## Aim of the task
Retype the data below from the line with "Task: Select the Fresh Powder option" up to and including the line with "pos(49,1257)", changing nothing.
* START Provided material *
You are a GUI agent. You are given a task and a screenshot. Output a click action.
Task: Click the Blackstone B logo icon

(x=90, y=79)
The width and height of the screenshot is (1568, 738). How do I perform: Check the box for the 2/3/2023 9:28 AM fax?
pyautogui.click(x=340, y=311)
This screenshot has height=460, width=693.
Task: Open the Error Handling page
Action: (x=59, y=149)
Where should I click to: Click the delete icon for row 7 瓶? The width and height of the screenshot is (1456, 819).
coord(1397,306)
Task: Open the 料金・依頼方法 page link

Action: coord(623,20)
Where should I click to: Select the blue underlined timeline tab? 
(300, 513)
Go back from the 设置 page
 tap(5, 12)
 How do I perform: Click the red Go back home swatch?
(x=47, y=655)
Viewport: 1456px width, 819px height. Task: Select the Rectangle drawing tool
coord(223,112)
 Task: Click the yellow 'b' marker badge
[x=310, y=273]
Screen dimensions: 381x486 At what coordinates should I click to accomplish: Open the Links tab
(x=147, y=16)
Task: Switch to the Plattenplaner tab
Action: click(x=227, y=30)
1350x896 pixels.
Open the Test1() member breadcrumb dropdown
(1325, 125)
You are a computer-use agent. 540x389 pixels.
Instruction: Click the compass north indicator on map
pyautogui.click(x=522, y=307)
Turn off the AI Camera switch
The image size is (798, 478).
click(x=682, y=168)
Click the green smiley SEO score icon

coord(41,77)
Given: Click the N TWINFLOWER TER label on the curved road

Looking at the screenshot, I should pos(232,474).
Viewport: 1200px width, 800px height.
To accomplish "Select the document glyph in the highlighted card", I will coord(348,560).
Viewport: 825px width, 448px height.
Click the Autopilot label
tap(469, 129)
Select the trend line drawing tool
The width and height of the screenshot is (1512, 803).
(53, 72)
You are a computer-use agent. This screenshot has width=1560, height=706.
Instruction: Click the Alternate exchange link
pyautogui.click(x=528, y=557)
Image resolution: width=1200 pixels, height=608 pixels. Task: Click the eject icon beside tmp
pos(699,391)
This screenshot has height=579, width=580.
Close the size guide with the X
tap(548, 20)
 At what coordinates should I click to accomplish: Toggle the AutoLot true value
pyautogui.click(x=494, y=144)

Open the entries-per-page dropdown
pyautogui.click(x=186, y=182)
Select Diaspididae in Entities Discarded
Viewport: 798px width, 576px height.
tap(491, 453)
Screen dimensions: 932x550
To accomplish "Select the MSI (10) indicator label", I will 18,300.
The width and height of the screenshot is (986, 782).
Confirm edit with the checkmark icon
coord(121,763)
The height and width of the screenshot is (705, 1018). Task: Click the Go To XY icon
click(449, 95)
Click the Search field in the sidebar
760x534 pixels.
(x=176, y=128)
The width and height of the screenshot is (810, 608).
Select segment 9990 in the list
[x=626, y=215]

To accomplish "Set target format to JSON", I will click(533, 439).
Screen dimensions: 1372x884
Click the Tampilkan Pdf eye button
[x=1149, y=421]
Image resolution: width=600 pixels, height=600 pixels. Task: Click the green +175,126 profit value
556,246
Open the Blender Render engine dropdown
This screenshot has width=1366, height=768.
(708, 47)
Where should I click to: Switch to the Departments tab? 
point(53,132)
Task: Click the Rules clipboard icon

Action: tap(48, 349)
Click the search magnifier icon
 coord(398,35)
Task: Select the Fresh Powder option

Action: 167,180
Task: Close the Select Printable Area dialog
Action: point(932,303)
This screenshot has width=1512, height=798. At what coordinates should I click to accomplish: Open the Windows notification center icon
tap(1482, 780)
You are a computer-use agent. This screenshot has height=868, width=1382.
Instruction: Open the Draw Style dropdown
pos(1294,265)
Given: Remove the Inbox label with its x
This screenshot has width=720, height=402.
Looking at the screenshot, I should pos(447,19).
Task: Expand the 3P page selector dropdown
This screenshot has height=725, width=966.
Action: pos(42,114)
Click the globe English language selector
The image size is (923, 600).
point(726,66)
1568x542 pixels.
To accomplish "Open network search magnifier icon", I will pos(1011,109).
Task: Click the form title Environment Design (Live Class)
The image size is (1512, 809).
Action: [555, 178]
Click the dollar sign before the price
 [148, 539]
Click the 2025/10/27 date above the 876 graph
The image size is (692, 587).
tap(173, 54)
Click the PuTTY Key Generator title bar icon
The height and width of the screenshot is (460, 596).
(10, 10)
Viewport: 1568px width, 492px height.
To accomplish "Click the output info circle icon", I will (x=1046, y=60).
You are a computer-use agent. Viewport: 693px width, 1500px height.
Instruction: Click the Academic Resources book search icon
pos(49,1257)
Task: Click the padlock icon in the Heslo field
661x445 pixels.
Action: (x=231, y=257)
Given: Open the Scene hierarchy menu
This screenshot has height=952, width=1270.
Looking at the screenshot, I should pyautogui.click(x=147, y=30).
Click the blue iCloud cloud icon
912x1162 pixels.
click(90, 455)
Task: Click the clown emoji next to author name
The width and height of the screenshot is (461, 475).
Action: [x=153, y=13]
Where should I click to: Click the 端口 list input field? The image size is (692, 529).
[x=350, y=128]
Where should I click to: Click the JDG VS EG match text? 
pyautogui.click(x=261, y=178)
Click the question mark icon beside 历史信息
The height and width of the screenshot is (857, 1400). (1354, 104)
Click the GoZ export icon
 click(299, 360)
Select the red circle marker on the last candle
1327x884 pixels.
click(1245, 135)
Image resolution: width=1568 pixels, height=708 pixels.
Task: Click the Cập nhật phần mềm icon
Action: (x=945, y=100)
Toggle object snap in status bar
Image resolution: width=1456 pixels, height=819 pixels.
* END Provided material *
## Completed exercise
Task: Select the Fresh Powder option

Action: 167,180
Task: Close the Select Printable Area dialog
Action: point(932,303)
This screenshot has width=1512, height=798. At what coordinates should I click to accomplish: Open the Windows notification center icon
tap(1482, 780)
You are a computer-use agent. This screenshot has height=868, width=1382.
Instruction: Open the Draw Style dropdown
pos(1294,265)
Given: Remove the Inbox label with its x
This screenshot has width=720, height=402.
Looking at the screenshot, I should pos(447,19).
Task: Expand the 3P page selector dropdown
This screenshot has height=725, width=966.
Action: pos(42,114)
Click the globe English language selector
The image size is (923, 600).
point(726,66)
1568x542 pixels.
To accomplish "Open network search magnifier icon", I will pos(1011,109).
Task: Click the form title Environment Design (Live Class)
The image size is (1512, 809).
Action: [555, 178]
Click the dollar sign before the price
 [148, 539]
Click the 2025/10/27 date above the 876 graph
The image size is (692, 587).
tap(173, 54)
Click the PuTTY Key Generator title bar icon
The height and width of the screenshot is (460, 596).
(10, 10)
Viewport: 1568px width, 492px height.
To accomplish "Click the output info circle icon", I will (x=1046, y=60).
You are a computer-use agent. Viewport: 693px width, 1500px height.
Instruction: Click the Academic Resources book search icon
pos(49,1257)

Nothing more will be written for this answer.